Randomized Leaky Rectified Linear Activation (RLReLU) Function

A Randomized Leaky Rectified Linear Activation (RLReLU) Function is a leaky rectified-based activation function that is based on [math]\displaystyle{ f(x)=max(0,x)+\alpha∗min(0,x) }[/math], where [math]\displaystyle{ \alpha }[/math] is a random variable.

Context:
- It can (typically) be used in the activation of Parametric Rectified Linear Neurons.
Example(s):
Counter-Example(s):
See: Artificial Neural Network, Artificial Neuron, Neural Network Topology, Neural Network Layer, Neural Network Learning Rate.

References

2017a

(Mate Labs, 2017) ⇒ Mate Labs Aug 23, 2017. Secret Sauce behind the beauty of Deep Learning: Beginners guide to Activation Functions
- QUOTE: Randomized Leaky Rectified Linear Unit(RReLU)
  Range:[math]\displaystyle{ (-\infty, +\infty) }[/math]
  [math]\displaystyle{ f(\alpha, x) = \begin{cases} \alpha x, & \mbox{for } x \lt 0 \\ x, & \mbox{for } x \geq 0 \end{cases} }[/math]

2017b

(Lipman, 2017) ⇒ Lipman (2017) [http://laid.delanover.com/informal-review-on-randomized-leaky-relu-rrelu-in-tensorflow/
- This very informal review of the activation function RReLU compares the performance of the same network (with and without batch normalization) using different activation functions: ReLU, LReLU, PReLU, ELU and an less famous RReLU. The difference between them lies on their behavior from [math]\displaystyle{ [- \infty,0] }[/math]. The goal of this entry is not to explain in detail these activation functions, but to provide a short description.
  When a negative value arises, ReLU deactivates the neuron by setting a 0 value whereas LReLU, PReLU and RReLU allow a small negative value. In contrast, ELU has a smooth curve around the zero to make it derivable resulting in a more natural gradient and instead of deactivating the neuron negative values are mapped into a negative one. The authors claim that this pushes the mean unit closer to zero, like batch normalization [1].
  
  LReLU, PReLU and RReLU provide with negative values in the negative part of the respective functions. LReLU is using a small tilted slope whereas PReLU learns the steepness of this slope. On the other hand, RReLU, the function we will study here, sets this slope to be a random value between an upper and lower bound during the training and an average of these bounds during the testing.
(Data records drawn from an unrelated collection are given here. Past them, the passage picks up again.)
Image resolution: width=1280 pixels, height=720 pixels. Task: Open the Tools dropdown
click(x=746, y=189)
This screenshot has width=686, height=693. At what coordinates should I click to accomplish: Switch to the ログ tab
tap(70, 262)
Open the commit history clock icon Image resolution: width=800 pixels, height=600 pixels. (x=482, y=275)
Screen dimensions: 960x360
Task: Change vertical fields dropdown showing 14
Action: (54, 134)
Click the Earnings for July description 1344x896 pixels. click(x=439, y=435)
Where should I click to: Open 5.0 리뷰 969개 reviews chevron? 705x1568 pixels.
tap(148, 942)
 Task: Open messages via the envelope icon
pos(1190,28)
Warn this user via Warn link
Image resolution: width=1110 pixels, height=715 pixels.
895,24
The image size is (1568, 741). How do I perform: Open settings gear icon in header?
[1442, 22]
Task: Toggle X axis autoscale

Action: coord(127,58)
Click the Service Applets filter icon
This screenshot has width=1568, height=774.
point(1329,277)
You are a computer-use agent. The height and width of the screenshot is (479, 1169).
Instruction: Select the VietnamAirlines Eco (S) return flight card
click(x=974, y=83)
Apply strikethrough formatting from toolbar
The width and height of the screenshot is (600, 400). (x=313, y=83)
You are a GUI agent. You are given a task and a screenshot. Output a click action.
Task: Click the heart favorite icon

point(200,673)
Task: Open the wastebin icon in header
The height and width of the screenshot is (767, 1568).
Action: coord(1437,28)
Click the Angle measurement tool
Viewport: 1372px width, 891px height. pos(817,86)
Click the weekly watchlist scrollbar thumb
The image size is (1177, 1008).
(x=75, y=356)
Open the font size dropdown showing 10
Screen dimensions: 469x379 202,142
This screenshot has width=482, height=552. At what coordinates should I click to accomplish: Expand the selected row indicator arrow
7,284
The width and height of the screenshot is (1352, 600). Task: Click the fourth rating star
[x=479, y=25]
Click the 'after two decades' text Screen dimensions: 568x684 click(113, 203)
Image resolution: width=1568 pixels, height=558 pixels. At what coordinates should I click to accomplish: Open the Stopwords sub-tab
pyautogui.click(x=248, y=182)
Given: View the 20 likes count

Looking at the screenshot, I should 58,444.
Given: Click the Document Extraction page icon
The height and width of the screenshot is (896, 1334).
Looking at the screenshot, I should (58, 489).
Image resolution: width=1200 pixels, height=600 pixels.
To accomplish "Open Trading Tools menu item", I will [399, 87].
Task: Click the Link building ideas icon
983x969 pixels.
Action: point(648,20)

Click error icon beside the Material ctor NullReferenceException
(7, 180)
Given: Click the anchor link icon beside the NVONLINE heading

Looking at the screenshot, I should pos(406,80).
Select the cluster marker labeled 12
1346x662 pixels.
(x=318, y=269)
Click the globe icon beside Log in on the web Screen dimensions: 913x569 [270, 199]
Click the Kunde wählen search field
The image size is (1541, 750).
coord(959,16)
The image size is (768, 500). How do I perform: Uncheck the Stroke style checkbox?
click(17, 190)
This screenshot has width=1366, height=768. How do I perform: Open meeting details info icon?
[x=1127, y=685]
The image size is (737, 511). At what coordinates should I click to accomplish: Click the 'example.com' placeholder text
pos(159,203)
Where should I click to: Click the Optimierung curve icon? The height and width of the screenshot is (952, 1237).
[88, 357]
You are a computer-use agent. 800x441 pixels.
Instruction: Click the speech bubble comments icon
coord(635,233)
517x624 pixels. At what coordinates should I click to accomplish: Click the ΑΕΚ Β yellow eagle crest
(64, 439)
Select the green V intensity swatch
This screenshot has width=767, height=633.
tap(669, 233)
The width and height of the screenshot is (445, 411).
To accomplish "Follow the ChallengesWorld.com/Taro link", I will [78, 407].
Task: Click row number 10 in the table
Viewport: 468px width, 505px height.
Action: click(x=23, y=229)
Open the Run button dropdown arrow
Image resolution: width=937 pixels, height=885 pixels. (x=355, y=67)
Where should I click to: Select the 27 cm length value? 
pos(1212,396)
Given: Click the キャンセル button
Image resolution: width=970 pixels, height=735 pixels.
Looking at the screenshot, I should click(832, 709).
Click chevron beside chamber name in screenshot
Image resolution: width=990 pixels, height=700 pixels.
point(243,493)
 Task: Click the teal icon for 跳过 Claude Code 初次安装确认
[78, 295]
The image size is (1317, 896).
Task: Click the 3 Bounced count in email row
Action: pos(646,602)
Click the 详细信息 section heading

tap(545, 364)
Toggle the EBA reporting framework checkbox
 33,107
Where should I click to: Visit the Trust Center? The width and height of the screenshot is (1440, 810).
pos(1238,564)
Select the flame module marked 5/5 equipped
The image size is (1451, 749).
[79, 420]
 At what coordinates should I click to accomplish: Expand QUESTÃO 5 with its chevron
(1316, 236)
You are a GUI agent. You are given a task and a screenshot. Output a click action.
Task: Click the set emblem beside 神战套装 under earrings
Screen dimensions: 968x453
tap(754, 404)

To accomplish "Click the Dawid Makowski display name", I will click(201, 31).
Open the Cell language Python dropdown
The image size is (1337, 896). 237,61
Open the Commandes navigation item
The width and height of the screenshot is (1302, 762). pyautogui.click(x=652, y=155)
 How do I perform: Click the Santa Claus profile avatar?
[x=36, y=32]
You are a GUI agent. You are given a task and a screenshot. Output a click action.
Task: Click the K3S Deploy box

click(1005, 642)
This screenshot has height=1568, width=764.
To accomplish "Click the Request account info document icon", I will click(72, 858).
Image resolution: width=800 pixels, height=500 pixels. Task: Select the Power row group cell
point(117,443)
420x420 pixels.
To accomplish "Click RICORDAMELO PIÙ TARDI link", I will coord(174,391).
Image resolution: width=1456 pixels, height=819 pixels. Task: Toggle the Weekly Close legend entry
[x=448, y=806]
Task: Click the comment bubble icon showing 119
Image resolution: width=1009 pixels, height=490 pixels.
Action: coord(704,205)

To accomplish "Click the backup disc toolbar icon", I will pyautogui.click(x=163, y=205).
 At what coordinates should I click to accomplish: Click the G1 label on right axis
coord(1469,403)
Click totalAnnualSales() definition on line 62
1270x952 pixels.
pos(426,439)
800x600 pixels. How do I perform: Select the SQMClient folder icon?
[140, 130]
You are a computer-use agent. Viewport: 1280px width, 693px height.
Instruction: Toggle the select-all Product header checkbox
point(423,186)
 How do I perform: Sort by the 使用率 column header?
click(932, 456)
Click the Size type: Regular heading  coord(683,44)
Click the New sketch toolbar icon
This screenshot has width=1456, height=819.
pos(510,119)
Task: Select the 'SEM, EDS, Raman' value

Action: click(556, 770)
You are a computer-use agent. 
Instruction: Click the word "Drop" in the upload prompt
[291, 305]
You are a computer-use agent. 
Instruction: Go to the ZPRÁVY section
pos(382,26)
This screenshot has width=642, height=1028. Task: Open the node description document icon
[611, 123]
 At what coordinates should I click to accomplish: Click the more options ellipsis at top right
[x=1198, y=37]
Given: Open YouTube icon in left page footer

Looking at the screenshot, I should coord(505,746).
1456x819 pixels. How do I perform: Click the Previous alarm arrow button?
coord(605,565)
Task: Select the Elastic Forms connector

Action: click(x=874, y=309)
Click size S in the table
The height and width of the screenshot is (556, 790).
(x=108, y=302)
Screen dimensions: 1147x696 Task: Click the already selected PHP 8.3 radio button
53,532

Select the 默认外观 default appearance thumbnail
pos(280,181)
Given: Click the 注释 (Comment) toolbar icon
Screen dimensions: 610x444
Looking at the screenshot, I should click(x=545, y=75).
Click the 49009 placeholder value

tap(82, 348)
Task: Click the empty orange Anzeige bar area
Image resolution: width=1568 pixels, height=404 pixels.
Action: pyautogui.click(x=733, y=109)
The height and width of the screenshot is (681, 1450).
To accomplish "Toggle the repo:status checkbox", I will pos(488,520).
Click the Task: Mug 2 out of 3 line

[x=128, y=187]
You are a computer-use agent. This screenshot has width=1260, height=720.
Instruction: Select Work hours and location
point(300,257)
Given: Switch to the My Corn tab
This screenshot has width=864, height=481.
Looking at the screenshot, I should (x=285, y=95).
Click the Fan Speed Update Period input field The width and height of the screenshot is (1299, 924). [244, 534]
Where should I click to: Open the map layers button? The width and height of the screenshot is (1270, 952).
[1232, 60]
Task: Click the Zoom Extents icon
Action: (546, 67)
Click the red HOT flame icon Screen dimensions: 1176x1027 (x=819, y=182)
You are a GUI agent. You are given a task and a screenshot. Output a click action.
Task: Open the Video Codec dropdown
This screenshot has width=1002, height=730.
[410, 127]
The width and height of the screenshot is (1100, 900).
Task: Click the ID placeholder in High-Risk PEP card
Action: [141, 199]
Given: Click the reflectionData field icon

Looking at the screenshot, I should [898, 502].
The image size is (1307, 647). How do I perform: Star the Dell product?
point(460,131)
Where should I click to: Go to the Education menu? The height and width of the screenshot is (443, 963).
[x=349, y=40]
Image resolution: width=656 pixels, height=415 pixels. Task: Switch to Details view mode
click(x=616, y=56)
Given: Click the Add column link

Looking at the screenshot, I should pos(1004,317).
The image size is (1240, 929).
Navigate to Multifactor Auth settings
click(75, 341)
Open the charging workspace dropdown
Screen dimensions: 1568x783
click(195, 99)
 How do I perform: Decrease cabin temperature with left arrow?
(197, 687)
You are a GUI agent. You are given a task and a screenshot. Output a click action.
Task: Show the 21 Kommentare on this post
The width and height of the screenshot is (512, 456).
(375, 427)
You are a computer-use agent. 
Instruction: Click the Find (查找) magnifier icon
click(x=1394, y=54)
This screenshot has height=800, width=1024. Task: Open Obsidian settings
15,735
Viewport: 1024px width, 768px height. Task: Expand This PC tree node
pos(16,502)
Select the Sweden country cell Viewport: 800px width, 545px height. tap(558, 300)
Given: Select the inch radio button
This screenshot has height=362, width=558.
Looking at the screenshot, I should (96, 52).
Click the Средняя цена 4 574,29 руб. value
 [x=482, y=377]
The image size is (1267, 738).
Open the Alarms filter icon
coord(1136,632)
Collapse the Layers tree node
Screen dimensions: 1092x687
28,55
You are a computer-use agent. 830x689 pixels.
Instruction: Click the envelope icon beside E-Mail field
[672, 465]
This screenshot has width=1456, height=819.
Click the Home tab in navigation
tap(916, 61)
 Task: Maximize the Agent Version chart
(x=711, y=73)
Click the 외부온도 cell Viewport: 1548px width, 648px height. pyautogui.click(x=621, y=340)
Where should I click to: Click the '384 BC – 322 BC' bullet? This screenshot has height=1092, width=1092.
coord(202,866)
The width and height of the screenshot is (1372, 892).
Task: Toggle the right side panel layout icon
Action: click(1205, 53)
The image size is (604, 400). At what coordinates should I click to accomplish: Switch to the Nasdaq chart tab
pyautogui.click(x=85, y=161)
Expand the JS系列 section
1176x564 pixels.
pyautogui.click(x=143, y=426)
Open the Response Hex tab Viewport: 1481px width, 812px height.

The authors of the original paper get their inspiration from Kaggle competition and even use the same values [2]. These are random values between 3 and 8 during the training and a fixed value 5.5 during testing.

2017c

(Goldberg, 2017) ⇒ Yoav Goldberg. (2017). “Neural Network Methods for Natural Language Processing.” In: Synthesis Lectures on Human Language Technologies, 10(1). doi:10.2200/S00762ED1V01Y201703HLT037
- QUOTE: ... Layers with tanh and sigmoid activations can become saturated — resulting in output values for that layer that are all close to one, the upper-limit of the activation function. Saturated neurons have very small gradients, and should be avoided. Layers with the ReLU activation cannot be saturated, but can “die” — most or all values are negative and thus clipped at zero for all inputs, resulting in a gradient of zero for that layer. ...

2015

(Xu et al., 2015) ⇒ Bing Xu, Naiyan Wang, Tianqi Chen, and Mu Li. (2015). Empirical Evaluation of Rectified Activations in Convolutional Network. arXiv preprint arXiv:1505.00853.
- ABSTRACT: In this paper we investigate the performance of different types of rectified activation functions in convolutional neural network: standard rectified linear unit (ReLU), leaky rectified linear unit (Leaky ReLU), parametric rectified linear unit (PReLU) and a new randomized leaky rectified linear units (RReLU). We evaluate these activation function on standard image classification task. Our experiments suggest that incorporating a non-zero slope for negative part in rectified activation units could consistently improve the results. Thus our findings are negative on the common belief that sparsity is the key of good performance in ReLU. Moreover, on small scale dataset, using deterministic negative slope or learning it are both prone to overfitting. They are not as effective as using their randomized counterpart. By using RReLU, we achieved 75.68\% accuracy on CIFAR-100 test set without multiple test or ensemble.
  ** QUOTE: ... Randomized Leaky Rectified Linear is the randomized version of leaky ReLU. It is first proposed and used in Kaggle NDSB Competition. The highlight of RReLU is that in training process, aji is a random number sampled from a uniform distribution U (l, u). ...